Afrobeats and Amapiano: Rival Genres or Complimenting Each Other to Shine Light on Africa’s Talent?

BY Nii Ogbamey Tetteh October 2, 2023 10:10 PM EDT
Source: Instagram.com / @teddysphotos, @Davido, @burnaboygram

Amapiano, the genre of music generally characterized by its slow tempo, deep basslines, and a unique trend of the bass drum has been around a lot longer than it is being purported.

The music genre sometimes described as a laid-back and slow-tempo trend has made massive waves on the streets and dance communities in South Africa since 2010.

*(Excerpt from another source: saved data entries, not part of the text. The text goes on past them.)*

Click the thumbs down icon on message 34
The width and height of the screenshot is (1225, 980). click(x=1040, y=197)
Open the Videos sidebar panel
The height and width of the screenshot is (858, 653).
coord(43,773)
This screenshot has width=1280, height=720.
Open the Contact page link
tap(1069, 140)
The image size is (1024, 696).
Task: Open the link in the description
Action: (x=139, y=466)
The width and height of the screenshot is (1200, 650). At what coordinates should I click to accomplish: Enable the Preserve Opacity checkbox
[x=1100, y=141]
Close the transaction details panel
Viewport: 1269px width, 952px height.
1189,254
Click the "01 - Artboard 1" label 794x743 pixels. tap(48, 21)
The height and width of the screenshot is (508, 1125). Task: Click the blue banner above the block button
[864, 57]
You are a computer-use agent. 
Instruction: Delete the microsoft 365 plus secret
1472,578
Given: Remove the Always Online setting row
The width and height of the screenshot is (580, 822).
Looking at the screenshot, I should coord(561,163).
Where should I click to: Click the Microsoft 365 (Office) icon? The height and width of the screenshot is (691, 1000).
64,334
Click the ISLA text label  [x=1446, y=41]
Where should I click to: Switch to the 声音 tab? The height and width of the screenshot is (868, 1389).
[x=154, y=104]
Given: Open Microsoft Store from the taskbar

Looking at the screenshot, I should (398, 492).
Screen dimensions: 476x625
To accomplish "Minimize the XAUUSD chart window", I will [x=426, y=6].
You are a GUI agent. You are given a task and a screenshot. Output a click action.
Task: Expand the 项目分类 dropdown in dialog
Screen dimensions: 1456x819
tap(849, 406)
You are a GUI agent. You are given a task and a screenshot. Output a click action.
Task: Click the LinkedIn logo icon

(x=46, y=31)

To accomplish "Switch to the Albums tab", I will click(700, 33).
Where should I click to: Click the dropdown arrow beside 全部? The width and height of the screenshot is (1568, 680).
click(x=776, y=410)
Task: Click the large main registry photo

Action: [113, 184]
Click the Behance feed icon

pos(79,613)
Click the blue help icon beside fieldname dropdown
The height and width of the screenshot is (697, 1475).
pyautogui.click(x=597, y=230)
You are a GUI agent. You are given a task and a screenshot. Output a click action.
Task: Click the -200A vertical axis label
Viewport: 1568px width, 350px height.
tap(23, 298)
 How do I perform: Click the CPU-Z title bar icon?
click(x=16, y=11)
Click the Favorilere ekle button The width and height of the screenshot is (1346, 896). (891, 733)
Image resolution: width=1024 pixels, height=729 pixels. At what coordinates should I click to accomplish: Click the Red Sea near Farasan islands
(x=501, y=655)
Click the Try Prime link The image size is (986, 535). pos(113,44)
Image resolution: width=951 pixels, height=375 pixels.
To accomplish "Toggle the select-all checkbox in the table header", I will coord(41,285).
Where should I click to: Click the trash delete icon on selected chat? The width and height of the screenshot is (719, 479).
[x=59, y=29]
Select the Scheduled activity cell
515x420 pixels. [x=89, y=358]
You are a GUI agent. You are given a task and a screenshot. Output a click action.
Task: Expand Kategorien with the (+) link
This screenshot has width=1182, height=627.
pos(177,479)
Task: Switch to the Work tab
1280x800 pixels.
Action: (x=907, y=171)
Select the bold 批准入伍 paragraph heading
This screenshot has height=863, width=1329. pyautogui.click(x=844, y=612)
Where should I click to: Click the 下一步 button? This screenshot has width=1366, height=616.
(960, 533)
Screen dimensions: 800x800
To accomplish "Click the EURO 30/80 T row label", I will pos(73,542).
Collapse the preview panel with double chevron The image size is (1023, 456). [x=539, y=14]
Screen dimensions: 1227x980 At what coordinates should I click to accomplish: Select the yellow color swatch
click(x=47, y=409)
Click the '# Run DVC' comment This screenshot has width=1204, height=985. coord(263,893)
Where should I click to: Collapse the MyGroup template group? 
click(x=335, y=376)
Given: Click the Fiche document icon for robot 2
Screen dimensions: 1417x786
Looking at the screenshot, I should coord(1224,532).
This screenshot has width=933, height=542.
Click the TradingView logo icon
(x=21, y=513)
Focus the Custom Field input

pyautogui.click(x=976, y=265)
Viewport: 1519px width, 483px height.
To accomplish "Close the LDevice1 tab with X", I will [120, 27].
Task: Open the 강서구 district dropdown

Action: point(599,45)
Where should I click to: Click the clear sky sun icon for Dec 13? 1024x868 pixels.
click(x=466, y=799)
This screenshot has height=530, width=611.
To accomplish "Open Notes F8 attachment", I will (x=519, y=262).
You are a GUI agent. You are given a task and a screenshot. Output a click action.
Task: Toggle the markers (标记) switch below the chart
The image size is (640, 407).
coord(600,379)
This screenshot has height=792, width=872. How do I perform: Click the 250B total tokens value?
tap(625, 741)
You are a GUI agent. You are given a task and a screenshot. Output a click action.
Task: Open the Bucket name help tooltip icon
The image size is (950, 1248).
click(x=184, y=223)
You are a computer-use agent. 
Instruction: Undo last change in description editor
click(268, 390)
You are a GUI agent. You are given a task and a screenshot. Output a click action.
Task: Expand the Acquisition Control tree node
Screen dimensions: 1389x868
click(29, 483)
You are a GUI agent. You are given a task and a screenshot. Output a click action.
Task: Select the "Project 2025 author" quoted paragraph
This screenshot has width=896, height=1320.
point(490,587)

Amapiano is a Zulu word that translates as ‘the pianos’, which can be heard to a large extent in all songs emanating from the genre.

Like its rival music genre, Afrobeats, Amapiano has gained global recognition, with several of the major players in the Afrobeats fraternity fusing the South African-birthed sound with Afrobeats songs.

In 2022, Amapiano’s popularity shot up when former President of the United States of America, Barack Obama included Prince Kaybee, Ami Faku, Shimza, and Black Motion’s hit song ‘Uwrongo’ in his much-anticipated end-of-year playlist.

Some of the key players in the South African-dominated genre include Nigeria’s DJ Neptune, Rema, and Davido, South Africa’s Musa Keys; and Ghanaian musician, King Promise among others.

It is worth noting that most of these African stars dominating the Amapiano genre are the same ones holding the fort in the Afrobeats genre. Though Afrobeats, which is a blend of traditional African music genres such as highlife, and fuji, with Western music genres such as hip hop, R&B, and pop – has been around since the early 2000s, Amapiano appears to be evolving at a fast pace with a lot of demand on the market.

Amapiano on the other hand derives its roots from other music genres like Jazz, Kwaito, and traditional South African music like mbaqanga and isicathamiya.    

Is Afrobeats The Same As Amapiano?

Looking at the origins of both genres, there is a clear distinction. Afrobeats traces its roots to West Africa specifically Nigeria and Ghana whereas Amapiano traces its roots to South Africa.

Though musicians across the world have been strategic and creative enough to fuse the two prominent genres, they still remain distinct and are gradually becoming rival genres that are taking over the world in their own rights.

Nigerian singer, Spiro, did well when he fused Afrobeats and Amapiano in his Who Is Your Guy hit song. The song went viral almost immediately with Nigerian Afrobeats singer Tiwa Savage hopping onto the remix to etch her name in the song’s illustrious journey all over the globe.

Ghanaian Highlife and Afrobeats sensation, King Promise, also did marvelous with his Terminator song when he weaved the Afrobeats and Amapiano genres together nicely. Attentive listeners of the popular song cannot miss the bass kick drum which kept giving the Amapiano vibe in the song.

Nigerian superstar, Davido, also did the merger of both genres in his Unavailable song which featured South African musician, Musa Keys. It instantly became a hit after it was released early this year.

Future of Afrobeats and Amapiano

With the current trend, it appears that the Afrobeats is here to stay with several musicians across the world jumping onto the genre.  Demand for the genre along with the dance moves to go with each song is high, especially among the youth. However, this same Generation Z thirsts for a taste of Amapiano as well.

Perhaps the increasing demand for Afrobeats and Amapiano, is why most musicians are actively merging both genres to satisfy patrons. This trend has inspired international acts like Ed Sheeran who will jump on any trending African Afrobeats songs for a remix.

From the foregoing, it can clearly be said that other genres like Highlife, Reggae, Jazz, Rock, and RnB among others have had their glorious moments and it is now time for Afrobeats and Amapiano to carry the torch of Africa’s new sound and music style.